STATED TASK:
Return every line of the items below that contains the string "heart".

Rows of pointing data:
━━━━━━━━
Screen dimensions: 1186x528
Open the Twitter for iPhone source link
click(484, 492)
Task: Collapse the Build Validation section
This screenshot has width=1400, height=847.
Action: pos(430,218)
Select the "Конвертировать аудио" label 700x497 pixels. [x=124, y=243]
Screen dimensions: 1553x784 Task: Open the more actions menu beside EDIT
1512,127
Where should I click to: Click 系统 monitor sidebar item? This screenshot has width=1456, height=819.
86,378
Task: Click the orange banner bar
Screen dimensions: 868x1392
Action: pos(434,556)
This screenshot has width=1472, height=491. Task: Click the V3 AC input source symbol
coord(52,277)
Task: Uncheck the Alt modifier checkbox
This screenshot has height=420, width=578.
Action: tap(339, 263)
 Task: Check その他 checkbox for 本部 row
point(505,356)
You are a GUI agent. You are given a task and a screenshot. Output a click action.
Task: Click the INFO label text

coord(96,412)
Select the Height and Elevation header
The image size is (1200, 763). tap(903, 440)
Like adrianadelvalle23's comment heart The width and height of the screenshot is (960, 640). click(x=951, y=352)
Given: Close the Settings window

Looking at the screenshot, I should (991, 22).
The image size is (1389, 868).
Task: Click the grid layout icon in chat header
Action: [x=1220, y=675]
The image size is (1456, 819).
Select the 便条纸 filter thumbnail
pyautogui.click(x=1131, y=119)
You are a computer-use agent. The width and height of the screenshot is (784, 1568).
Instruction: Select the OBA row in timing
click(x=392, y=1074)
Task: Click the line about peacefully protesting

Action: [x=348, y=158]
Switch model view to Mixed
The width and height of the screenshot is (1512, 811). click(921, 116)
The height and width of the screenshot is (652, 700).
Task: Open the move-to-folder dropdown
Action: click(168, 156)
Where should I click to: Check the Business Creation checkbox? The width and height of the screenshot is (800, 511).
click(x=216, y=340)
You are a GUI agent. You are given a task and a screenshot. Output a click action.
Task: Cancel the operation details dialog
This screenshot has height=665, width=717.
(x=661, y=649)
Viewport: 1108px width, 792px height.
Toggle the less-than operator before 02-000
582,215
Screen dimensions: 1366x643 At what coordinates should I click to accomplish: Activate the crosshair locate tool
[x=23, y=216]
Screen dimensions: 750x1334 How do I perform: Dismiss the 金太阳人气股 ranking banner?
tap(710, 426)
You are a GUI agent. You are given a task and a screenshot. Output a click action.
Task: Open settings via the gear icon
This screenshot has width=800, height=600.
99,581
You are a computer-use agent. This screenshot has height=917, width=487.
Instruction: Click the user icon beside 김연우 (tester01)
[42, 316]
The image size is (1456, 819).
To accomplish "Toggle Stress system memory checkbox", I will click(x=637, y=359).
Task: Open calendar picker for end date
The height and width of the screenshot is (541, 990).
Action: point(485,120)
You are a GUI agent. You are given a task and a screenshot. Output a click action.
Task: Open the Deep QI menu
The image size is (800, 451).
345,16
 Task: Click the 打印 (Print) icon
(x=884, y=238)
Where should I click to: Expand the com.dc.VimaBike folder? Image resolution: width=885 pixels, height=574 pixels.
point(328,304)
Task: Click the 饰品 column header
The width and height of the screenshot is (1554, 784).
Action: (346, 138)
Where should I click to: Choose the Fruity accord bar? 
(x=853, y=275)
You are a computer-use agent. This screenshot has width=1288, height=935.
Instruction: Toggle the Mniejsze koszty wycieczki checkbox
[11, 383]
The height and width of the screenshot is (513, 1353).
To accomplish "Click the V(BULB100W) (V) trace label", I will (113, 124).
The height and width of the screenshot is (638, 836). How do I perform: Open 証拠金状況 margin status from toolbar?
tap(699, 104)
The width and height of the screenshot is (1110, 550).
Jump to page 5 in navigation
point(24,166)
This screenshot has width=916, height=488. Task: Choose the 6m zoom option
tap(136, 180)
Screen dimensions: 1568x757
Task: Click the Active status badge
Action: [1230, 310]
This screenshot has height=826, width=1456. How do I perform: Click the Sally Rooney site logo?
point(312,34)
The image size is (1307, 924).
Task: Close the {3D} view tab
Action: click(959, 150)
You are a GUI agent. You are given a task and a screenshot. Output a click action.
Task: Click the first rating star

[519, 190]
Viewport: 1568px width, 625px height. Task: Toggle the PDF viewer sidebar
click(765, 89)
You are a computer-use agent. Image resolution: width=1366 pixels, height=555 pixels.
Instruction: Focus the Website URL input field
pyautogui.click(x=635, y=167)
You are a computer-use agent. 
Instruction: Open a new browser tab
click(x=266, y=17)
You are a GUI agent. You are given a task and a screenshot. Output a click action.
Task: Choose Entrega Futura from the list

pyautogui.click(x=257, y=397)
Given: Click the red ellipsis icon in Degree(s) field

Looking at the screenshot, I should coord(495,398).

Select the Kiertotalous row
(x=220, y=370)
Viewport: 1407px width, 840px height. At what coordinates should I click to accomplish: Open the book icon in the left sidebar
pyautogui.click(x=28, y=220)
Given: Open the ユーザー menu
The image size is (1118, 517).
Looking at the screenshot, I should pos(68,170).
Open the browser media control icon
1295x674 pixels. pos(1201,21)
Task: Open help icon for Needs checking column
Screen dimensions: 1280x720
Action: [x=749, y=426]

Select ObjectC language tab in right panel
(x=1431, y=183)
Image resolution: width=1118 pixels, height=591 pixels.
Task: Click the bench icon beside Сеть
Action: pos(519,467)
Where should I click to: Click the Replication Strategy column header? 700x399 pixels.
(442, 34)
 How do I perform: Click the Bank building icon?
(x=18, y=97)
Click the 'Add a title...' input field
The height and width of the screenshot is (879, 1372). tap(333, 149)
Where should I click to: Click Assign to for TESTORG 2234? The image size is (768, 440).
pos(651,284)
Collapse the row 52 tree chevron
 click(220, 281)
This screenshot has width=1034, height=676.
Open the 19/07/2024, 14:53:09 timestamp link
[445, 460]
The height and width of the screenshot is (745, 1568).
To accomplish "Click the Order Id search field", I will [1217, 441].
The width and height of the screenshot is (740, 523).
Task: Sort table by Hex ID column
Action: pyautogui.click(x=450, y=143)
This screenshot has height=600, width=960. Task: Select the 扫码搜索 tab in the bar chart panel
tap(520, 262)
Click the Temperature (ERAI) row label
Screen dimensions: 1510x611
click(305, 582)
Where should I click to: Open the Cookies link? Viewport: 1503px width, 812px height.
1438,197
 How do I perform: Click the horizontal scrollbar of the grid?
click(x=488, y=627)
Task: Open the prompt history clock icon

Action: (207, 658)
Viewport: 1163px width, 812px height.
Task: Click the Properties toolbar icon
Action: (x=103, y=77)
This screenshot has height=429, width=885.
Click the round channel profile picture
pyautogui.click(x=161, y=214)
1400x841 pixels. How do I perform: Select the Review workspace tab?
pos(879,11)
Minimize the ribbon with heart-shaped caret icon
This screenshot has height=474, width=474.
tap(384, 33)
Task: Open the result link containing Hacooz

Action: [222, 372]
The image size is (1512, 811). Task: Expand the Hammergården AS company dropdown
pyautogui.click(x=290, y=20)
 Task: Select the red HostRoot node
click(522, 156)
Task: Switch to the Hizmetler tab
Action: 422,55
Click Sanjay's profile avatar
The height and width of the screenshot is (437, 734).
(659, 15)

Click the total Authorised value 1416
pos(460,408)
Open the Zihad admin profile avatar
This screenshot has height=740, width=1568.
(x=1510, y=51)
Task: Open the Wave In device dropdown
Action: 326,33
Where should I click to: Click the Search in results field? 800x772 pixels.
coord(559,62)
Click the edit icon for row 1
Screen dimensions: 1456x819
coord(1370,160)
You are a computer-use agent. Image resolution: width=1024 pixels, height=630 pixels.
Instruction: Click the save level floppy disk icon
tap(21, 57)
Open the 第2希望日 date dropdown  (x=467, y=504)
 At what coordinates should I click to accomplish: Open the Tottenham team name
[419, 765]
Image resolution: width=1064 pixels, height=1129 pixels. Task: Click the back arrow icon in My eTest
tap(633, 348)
━━━━━━━━
EXPECTED OUTPUT:
Like adrianadelvalle23's comment heart The width and height of the screenshot is (960, 640). click(x=951, y=352)
Minimize the ribbon with heart-shaped caret icon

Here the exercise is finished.